------ Records shown ------
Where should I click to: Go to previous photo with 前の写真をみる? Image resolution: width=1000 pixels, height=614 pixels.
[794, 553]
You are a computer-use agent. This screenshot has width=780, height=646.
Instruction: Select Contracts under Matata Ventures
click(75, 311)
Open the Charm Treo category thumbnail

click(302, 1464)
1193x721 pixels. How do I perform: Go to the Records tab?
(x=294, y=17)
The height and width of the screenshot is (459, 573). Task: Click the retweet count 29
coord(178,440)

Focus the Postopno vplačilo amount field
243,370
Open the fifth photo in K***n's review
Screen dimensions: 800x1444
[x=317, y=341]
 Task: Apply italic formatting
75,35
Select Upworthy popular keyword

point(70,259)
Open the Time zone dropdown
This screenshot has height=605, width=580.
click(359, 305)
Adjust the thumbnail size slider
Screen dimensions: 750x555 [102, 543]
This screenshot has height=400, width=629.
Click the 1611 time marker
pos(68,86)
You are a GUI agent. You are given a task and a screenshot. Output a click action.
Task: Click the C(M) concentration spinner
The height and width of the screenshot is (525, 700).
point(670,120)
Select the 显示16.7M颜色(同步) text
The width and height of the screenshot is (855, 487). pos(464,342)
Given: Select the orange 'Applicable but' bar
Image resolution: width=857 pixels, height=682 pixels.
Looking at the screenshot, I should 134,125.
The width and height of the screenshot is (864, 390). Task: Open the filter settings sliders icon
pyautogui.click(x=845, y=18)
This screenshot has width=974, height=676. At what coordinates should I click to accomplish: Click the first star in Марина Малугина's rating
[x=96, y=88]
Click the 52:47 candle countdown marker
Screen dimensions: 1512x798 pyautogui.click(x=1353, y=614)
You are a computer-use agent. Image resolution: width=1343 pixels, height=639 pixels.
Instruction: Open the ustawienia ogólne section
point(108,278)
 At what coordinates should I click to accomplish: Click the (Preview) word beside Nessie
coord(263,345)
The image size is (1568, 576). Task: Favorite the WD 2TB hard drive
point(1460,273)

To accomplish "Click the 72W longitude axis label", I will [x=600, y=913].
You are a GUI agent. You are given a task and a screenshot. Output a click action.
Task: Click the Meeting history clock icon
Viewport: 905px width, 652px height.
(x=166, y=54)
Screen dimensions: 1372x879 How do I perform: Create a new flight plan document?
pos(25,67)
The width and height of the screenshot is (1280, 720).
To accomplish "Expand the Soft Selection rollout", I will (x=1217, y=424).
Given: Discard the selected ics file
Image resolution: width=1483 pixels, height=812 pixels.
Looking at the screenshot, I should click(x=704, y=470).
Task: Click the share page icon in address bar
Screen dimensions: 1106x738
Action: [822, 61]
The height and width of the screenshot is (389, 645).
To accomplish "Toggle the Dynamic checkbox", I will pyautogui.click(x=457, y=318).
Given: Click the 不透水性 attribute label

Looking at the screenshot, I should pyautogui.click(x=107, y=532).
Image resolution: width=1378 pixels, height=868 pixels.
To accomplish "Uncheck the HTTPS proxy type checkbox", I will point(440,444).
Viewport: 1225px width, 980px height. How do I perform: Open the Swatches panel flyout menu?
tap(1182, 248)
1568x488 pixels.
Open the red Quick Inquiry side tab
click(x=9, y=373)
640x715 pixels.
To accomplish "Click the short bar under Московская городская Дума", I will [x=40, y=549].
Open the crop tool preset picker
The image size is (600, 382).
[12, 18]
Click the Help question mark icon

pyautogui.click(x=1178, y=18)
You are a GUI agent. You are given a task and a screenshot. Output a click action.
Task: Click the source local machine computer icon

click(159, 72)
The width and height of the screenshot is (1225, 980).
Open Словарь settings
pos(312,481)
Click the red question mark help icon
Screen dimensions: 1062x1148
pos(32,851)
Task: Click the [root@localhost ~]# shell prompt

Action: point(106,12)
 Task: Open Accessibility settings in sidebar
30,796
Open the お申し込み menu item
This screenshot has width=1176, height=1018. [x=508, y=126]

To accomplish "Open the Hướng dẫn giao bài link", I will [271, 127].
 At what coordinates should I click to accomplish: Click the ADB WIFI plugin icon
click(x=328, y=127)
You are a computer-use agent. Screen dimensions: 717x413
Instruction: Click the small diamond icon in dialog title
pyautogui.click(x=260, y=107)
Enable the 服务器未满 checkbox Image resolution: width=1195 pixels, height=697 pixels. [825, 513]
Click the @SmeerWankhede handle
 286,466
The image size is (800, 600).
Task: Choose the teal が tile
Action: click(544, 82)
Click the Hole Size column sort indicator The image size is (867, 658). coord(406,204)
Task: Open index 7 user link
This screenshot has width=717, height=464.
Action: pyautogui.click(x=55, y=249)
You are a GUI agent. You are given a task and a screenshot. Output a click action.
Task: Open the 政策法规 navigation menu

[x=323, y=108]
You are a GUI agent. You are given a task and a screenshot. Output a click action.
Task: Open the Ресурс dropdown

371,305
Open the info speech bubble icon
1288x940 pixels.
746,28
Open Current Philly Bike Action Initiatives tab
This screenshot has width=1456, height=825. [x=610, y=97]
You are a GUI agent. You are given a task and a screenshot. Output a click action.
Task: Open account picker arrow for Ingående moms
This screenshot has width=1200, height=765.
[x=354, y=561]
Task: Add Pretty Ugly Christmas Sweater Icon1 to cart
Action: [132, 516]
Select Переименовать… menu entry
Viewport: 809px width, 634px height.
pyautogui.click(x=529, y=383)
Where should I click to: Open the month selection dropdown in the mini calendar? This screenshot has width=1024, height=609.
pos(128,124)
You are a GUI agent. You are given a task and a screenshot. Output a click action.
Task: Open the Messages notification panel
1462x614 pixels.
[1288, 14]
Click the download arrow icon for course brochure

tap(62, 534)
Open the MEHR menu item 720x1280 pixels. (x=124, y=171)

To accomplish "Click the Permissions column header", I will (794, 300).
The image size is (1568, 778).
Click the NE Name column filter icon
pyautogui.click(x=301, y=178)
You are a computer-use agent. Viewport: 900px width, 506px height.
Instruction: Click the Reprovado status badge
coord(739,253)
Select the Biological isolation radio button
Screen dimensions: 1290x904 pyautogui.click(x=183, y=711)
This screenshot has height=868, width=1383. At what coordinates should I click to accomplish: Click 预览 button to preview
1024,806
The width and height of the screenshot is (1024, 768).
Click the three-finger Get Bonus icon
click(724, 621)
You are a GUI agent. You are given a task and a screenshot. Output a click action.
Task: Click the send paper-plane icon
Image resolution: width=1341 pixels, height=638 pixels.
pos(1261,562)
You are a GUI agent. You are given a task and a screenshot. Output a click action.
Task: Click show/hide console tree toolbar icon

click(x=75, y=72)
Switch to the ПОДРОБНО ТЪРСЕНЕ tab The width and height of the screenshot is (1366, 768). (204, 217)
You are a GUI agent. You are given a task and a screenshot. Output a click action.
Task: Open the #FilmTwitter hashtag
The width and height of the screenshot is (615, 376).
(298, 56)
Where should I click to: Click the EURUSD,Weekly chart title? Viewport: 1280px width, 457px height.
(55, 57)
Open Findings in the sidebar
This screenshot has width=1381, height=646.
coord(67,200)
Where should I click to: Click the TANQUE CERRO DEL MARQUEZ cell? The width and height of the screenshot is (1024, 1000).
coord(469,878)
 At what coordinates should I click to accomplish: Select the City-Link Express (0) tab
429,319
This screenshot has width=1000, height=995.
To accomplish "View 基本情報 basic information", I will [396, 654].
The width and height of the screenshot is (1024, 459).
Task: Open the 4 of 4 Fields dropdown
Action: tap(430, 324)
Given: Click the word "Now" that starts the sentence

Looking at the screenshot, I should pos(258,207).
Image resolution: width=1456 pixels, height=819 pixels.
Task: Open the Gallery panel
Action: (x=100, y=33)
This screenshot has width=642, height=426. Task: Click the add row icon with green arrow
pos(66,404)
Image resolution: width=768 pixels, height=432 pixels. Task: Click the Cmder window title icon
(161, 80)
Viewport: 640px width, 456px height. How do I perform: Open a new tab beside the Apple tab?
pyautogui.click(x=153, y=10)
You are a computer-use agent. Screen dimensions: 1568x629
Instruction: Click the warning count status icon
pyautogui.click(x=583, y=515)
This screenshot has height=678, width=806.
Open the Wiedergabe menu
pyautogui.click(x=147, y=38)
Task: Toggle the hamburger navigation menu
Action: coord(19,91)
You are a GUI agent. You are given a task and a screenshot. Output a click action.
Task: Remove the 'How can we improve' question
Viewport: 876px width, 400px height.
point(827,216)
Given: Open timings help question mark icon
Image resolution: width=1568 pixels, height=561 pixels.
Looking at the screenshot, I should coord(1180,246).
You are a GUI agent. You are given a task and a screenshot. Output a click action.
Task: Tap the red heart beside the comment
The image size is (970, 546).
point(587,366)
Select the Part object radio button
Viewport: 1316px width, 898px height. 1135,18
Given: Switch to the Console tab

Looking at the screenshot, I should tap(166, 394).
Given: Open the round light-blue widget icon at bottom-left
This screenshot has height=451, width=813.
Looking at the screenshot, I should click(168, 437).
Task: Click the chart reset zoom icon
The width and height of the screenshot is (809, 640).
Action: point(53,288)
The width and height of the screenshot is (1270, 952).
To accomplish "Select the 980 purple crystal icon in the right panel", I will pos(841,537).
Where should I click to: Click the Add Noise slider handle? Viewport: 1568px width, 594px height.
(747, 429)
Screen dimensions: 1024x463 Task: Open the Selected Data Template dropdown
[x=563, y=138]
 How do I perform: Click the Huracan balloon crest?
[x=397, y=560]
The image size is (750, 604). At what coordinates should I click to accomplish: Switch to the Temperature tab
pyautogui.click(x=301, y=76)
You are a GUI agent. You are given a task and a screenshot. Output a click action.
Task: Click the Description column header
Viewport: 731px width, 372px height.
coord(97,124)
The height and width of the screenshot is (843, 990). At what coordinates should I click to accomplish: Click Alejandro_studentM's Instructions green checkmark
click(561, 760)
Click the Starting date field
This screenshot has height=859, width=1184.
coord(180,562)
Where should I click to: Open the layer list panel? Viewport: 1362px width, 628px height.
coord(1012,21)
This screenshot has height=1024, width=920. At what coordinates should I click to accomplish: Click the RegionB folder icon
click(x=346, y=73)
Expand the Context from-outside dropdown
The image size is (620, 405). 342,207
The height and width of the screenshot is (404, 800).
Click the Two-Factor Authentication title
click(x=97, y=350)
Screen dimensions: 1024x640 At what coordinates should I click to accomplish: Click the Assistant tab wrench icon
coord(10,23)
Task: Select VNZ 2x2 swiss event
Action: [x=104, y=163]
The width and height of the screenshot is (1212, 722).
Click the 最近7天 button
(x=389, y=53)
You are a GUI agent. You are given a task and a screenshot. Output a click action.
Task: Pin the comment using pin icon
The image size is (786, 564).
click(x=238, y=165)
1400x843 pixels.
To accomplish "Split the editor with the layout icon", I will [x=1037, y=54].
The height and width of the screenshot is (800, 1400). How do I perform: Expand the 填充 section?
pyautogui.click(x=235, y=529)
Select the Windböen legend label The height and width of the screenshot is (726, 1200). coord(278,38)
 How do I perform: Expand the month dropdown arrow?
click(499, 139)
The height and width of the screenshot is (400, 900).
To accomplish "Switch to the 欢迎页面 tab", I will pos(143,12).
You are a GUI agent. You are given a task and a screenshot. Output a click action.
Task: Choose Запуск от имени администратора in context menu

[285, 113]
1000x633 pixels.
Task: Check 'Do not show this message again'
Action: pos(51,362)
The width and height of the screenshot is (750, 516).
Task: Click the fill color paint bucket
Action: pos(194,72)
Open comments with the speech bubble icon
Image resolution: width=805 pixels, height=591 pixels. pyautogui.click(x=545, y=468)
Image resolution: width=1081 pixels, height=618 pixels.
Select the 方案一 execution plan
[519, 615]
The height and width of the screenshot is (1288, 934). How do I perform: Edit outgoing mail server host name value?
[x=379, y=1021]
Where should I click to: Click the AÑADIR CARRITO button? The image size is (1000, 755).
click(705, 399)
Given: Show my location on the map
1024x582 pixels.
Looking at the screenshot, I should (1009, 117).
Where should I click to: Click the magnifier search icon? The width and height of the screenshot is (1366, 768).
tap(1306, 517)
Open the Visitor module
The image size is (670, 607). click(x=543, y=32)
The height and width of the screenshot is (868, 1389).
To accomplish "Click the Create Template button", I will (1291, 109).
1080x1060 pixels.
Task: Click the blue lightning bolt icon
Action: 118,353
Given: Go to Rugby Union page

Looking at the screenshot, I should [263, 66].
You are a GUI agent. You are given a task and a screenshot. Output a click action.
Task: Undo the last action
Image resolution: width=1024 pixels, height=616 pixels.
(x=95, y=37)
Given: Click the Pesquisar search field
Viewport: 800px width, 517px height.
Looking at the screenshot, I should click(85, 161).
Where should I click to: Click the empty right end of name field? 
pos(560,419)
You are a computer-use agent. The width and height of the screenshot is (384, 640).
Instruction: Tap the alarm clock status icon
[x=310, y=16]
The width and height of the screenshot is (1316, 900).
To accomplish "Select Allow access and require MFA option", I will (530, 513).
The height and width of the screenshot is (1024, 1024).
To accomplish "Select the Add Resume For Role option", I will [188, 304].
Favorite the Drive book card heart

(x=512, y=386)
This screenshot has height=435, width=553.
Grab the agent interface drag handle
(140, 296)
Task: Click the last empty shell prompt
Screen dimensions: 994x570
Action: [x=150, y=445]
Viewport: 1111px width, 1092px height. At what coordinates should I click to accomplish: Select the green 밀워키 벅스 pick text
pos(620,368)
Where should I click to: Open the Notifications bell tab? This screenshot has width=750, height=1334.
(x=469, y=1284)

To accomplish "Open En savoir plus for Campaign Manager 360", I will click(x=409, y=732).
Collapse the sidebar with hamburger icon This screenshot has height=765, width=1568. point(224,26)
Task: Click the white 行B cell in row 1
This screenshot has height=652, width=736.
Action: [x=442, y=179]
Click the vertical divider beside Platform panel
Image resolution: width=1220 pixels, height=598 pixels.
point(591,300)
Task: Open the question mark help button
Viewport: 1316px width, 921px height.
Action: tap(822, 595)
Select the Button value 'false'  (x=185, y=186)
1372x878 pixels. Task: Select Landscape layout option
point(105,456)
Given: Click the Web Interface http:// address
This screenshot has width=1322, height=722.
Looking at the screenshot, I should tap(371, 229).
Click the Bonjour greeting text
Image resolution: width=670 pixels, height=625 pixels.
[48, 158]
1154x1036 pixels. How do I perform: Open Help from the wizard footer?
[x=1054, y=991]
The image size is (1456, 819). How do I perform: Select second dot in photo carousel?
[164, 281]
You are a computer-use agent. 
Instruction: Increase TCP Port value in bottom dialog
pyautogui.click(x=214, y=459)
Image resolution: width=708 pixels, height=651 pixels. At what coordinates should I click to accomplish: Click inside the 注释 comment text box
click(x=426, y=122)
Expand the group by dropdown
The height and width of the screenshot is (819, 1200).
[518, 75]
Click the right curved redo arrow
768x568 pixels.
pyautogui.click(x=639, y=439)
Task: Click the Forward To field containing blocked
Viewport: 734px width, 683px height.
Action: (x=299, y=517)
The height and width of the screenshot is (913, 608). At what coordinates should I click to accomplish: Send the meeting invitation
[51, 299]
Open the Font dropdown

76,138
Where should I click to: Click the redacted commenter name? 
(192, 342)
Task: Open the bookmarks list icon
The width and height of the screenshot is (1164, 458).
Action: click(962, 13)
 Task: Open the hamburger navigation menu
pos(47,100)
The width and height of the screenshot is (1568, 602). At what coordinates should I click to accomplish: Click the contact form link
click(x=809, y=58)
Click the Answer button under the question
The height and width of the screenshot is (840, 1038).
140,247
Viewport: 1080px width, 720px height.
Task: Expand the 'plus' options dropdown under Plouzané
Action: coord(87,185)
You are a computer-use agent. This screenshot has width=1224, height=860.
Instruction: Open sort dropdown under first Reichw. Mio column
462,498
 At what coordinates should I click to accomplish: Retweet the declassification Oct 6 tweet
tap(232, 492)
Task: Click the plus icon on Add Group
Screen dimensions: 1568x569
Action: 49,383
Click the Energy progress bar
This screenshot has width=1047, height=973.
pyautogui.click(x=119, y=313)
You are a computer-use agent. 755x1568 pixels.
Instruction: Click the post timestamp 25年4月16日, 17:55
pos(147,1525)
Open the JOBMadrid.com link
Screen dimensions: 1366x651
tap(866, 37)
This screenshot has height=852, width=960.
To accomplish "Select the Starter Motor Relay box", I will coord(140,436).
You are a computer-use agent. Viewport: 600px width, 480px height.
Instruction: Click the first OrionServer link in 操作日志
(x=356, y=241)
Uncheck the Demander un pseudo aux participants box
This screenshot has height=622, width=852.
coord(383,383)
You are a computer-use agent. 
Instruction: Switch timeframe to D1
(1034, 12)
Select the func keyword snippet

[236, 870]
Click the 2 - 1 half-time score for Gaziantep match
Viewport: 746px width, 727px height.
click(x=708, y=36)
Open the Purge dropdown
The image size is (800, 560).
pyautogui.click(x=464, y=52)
------
→ Required work
I need the number of lines in the entries that include "checkbox"; please give that number and nothing else.

→ Exercise output
3